Tamsui-Kavalan Historical and Cultural Trails,
The Long-Distance Trail Network Reconnecting Our Past
The idea of a cultural route originated from Camino de Santiago (The Way of Saint James) in 1993. It subsequently inspired the concept of cultural heritage preservation, which expanded with long-distance cultural trails, spreading its influence across nations and regions around the world. The island of Taiwan, which the Portuguese called Formosa, began to appear on the world stage in the Age of Discovery. In 1626, the Spaniards arrived in northern Taiwan and came into contact with Taiwanese aborigines. From a cultural route standpoint, Taiwan is an important stronghold located on the international sea route. Since 2014, the Thousand Miles Trail Association Taiwan (TMI Trail), following the global trend of cultural routes, has been developing the first long-distance cultural route of Taiwan, the Tamsui-Kavalan Historical and Cultural Trails.
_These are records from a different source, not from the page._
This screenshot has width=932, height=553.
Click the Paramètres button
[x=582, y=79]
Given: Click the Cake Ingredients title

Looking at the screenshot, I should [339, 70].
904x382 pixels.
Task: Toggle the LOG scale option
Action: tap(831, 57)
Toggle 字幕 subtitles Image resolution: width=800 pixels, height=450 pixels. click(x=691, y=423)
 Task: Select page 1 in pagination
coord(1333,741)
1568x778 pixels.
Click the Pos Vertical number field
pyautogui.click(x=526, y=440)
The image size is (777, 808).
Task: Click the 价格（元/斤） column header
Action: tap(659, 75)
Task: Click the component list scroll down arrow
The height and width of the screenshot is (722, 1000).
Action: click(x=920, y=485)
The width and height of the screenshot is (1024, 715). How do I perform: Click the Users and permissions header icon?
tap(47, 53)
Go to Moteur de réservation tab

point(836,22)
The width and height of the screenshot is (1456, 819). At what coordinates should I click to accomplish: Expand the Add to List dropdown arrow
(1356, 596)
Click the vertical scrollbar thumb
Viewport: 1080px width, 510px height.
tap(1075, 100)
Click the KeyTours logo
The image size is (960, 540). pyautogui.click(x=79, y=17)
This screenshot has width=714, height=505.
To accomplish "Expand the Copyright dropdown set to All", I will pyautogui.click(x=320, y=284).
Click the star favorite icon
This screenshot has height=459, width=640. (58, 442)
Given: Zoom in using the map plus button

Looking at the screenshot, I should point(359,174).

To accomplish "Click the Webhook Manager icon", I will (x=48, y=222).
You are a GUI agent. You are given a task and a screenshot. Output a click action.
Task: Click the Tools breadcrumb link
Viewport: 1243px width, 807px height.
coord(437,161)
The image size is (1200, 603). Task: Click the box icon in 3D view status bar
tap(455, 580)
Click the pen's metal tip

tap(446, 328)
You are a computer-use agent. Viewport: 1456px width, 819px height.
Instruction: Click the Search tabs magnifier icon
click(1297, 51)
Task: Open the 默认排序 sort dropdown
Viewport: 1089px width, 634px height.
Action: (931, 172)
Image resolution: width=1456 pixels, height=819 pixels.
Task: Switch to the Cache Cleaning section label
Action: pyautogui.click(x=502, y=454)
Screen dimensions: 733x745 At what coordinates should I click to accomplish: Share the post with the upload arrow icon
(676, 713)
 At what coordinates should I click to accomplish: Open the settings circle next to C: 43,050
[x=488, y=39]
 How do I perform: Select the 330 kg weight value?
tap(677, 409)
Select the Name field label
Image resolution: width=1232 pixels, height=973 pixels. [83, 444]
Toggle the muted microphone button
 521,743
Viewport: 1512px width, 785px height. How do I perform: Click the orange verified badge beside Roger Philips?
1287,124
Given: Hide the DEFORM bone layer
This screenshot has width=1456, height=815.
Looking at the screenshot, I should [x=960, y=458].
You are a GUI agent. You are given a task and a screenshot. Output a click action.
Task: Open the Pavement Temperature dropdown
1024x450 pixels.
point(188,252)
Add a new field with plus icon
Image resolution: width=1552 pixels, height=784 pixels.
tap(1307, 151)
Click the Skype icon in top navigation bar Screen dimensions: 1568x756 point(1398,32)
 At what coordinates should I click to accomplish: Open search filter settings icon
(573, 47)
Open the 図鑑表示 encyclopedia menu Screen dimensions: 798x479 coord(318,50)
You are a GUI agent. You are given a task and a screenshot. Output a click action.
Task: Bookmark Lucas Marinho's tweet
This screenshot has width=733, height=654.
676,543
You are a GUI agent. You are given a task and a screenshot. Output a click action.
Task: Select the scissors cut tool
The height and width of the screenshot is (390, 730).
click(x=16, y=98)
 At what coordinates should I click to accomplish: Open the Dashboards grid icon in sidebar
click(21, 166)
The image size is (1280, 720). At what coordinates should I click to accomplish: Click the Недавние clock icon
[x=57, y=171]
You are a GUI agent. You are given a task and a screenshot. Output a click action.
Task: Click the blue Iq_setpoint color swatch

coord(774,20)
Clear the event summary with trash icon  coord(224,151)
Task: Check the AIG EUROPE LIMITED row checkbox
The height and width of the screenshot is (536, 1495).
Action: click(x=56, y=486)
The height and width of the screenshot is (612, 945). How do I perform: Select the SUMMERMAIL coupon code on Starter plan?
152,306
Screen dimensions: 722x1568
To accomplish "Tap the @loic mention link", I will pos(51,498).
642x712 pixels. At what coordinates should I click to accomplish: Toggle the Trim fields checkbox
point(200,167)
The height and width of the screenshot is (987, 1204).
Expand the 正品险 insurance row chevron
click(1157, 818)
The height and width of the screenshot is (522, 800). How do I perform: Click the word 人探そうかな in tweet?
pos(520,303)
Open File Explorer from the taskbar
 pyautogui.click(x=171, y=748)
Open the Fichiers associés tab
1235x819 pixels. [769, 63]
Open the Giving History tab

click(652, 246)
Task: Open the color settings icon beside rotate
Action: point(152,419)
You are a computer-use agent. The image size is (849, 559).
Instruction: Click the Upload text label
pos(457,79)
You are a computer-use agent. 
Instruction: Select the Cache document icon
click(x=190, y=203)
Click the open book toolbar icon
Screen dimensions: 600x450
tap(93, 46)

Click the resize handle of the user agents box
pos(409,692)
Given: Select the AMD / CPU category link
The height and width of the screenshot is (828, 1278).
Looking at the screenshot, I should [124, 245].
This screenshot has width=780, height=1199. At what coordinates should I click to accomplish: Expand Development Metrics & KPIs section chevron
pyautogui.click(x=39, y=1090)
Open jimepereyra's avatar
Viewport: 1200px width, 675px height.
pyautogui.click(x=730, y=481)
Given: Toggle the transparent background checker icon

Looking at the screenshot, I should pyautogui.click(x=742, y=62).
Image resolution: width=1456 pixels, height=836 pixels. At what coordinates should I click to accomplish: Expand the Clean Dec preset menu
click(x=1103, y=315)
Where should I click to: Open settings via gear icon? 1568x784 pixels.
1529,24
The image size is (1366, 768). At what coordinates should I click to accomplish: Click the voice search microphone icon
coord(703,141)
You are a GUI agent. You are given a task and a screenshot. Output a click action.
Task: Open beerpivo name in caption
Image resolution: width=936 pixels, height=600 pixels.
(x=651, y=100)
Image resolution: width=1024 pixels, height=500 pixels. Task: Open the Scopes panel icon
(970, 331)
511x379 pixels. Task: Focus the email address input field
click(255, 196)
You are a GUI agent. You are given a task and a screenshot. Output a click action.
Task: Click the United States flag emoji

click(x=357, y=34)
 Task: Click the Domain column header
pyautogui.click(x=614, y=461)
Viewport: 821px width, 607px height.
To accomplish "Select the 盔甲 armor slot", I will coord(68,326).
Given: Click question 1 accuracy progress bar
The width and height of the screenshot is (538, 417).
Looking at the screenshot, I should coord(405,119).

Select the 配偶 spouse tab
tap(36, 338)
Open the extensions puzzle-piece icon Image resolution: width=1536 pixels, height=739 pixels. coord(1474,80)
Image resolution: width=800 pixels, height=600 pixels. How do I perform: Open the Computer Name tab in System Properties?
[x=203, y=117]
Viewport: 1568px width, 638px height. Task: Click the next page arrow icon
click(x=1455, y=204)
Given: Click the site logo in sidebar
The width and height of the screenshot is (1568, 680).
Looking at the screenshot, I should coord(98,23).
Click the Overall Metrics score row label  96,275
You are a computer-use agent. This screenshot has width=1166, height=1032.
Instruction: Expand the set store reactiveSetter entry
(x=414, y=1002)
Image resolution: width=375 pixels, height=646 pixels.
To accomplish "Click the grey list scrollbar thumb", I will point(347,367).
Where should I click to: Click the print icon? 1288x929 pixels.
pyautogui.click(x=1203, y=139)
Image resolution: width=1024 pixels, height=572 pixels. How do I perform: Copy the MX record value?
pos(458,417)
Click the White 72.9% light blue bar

Tamsui-Kavalan Historical and Cultural Trails is an extensive network with a long history located across Taipei Basin and Yilan Plain. The regions had once been inhabited by Taiwanese aborigines, the Dutch, the Spaniards, the Japanese, and the Han Chinese. The mountain routes span across four counties and cities, straddling the central mountains of northern Taiwan, predominately over hilly terrain. This is the first major Taiwanese road network in history to connect the inland to the Taiwan Strait and further to the Western Pacific Ocean. In the early years, they were routes for Taiwanese aborigines to communicate with each other, and for the Han Chinese to open up land and to use for commercial trade. Temples of the Village Deity, known as the Earth God, are often seen along the trails today, bearing witness to the devout faith of our ancestors. As history moved forward, official, commercial, and public trails emerged to serve the needs of rulers, conquerors, and governments. Today, road construction, along with advanced technology, has accelerated the migration of people in rural areas. Ancient trails are gradually falling into decay, while the functions and the industries of the villages are in urgent need of a transition. Connecting the route network is not only a path to reconnect memories of the old towns, but also to create a new relationship between nature and culture through ecotourism and cultural tourism.
Four years ago, TMI Trail and other non-governmental organizations (NGO) have begun to organize a series of related trail surveys, lectures, village tours, and exhibitions. They also combined such activities with the celebration of Taiwan Trail Day and the birthday of the Village Deity. The grass roots initiatives by TMI Trail helped raise public awareness of the reconstruction of the Tamsui-Kavalan Historical and Cultural Trails across the island. At the same time, TMI Trail also worked with the government. Through initiatives together with NGOs, the association created a partnership platform for New Taipei City, Taipei City, Keelung City, Yilan County, and the central government, and gradually carried out the project to reconstruct the Tamsui-Kavalan Historical and Cultural Trails long-distance trail system. A coordination meeting was held every three months to discuss issues such as trail selection, identification system, authorities and responsibilities, reconstruction methods, and division of labor.
In 2018, the Tamsui-Kavalan Historical and Cultural Trails will be promoted as a demonstration national greenway under the joint efforts of the private and public sectors. By 2020, a system of a total of eight themed national greenways is planned to be completed. The other national greenways will also portray the unique historical and cultural heritage of their individual regions. This cultural routes network will allow hikers around the world to see Taiwan’s rich ethnic heritage and beautiful natural landscapes.